→ INFORMATION:
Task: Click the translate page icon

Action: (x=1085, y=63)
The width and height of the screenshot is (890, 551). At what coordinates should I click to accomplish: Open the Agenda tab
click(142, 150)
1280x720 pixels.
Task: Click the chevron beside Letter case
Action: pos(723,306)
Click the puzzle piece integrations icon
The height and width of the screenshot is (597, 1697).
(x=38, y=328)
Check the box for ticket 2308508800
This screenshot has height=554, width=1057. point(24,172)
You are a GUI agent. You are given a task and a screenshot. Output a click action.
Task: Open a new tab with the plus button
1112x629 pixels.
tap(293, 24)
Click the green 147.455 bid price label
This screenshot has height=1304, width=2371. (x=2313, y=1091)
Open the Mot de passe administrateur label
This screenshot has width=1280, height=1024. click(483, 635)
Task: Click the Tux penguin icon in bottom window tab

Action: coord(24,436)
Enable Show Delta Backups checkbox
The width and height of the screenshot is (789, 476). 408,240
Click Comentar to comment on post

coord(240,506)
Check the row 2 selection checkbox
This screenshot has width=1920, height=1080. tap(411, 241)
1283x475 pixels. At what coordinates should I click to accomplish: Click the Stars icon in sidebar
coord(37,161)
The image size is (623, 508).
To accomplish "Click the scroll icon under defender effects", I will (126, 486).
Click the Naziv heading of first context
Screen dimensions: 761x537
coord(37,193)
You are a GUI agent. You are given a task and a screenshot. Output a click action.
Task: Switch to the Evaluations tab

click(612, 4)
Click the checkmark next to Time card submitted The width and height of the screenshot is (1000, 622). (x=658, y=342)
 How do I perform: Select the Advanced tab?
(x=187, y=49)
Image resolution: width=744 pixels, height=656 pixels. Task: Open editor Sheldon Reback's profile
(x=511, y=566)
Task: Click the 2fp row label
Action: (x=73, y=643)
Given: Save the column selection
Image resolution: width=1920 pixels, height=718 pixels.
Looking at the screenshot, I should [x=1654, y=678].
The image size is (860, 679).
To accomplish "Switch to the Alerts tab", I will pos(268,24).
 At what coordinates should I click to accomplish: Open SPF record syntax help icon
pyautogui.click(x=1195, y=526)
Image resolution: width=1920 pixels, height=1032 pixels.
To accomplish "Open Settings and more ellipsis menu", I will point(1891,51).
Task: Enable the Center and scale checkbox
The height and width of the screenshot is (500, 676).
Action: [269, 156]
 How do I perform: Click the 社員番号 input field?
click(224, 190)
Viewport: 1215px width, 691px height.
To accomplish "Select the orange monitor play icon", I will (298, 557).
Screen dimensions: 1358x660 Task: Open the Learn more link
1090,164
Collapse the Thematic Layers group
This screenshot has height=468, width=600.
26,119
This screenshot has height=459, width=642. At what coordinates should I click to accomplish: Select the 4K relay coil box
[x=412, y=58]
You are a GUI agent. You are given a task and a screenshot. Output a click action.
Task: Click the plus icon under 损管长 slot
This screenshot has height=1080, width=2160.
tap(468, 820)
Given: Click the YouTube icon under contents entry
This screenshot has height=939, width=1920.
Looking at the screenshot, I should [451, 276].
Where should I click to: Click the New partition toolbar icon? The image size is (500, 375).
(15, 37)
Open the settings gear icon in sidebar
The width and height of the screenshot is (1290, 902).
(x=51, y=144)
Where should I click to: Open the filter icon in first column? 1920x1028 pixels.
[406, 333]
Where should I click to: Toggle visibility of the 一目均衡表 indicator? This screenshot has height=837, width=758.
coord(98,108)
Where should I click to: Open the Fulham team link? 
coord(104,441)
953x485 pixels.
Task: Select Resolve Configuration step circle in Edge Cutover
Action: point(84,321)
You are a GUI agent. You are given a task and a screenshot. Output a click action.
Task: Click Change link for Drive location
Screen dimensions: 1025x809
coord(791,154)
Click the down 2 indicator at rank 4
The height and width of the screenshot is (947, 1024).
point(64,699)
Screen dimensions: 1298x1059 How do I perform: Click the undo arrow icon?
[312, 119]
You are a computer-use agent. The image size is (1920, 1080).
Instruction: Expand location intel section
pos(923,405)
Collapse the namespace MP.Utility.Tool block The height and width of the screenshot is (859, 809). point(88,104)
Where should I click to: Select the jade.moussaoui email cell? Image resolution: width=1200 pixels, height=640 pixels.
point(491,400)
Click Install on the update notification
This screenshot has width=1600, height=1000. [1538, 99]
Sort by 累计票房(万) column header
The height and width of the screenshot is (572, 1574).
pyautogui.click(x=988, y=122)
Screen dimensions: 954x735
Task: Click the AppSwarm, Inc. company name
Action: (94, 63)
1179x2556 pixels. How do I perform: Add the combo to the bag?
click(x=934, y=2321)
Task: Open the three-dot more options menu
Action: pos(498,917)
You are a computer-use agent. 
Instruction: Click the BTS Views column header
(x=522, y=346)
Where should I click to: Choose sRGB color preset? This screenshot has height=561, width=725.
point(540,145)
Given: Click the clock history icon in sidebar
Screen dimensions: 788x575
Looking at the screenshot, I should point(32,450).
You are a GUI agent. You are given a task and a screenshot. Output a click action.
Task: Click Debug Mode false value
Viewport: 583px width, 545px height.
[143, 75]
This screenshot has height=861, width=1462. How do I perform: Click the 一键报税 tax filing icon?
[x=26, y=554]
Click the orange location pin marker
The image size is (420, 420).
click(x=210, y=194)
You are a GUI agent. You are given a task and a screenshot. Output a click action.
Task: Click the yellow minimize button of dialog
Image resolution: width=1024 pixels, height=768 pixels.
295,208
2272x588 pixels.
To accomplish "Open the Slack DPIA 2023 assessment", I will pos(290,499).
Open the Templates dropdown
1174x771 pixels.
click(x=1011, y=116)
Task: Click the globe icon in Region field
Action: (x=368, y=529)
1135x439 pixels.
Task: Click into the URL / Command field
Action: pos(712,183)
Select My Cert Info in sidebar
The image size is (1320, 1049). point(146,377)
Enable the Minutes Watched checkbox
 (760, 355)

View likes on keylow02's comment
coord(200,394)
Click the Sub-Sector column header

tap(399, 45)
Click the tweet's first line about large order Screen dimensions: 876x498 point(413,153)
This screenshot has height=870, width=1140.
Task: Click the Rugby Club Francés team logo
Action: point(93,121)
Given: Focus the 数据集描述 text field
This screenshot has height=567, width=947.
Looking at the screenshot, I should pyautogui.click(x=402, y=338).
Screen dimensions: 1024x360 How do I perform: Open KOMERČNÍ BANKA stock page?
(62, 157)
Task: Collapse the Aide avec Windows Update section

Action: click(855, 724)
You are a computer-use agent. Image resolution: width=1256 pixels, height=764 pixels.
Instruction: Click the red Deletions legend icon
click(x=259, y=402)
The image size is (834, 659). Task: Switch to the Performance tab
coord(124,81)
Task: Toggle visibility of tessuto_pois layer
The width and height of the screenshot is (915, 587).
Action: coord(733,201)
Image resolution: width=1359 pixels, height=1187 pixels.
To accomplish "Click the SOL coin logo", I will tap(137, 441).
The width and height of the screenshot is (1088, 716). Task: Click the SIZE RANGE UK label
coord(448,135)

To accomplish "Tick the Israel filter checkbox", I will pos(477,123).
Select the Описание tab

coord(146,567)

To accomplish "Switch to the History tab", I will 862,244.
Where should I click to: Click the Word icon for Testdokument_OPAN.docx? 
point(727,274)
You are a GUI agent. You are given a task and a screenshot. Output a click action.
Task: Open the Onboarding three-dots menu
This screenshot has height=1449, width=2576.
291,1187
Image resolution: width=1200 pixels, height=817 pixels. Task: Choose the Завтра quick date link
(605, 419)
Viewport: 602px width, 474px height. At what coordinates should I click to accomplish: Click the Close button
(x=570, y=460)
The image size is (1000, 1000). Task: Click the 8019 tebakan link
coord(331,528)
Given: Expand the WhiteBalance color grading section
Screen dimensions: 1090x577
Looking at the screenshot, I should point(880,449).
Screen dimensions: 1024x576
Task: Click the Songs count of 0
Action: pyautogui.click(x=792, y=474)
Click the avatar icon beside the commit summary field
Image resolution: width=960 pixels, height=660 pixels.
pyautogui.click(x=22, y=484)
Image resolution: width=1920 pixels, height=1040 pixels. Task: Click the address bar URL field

→ WORK ITEM: Among the lines above, find those that contain the word "plus" and copy them.

→ RESPONSE:
Task: Open a new tab with the plus button
Task: Click the plus icon under 损管长 slot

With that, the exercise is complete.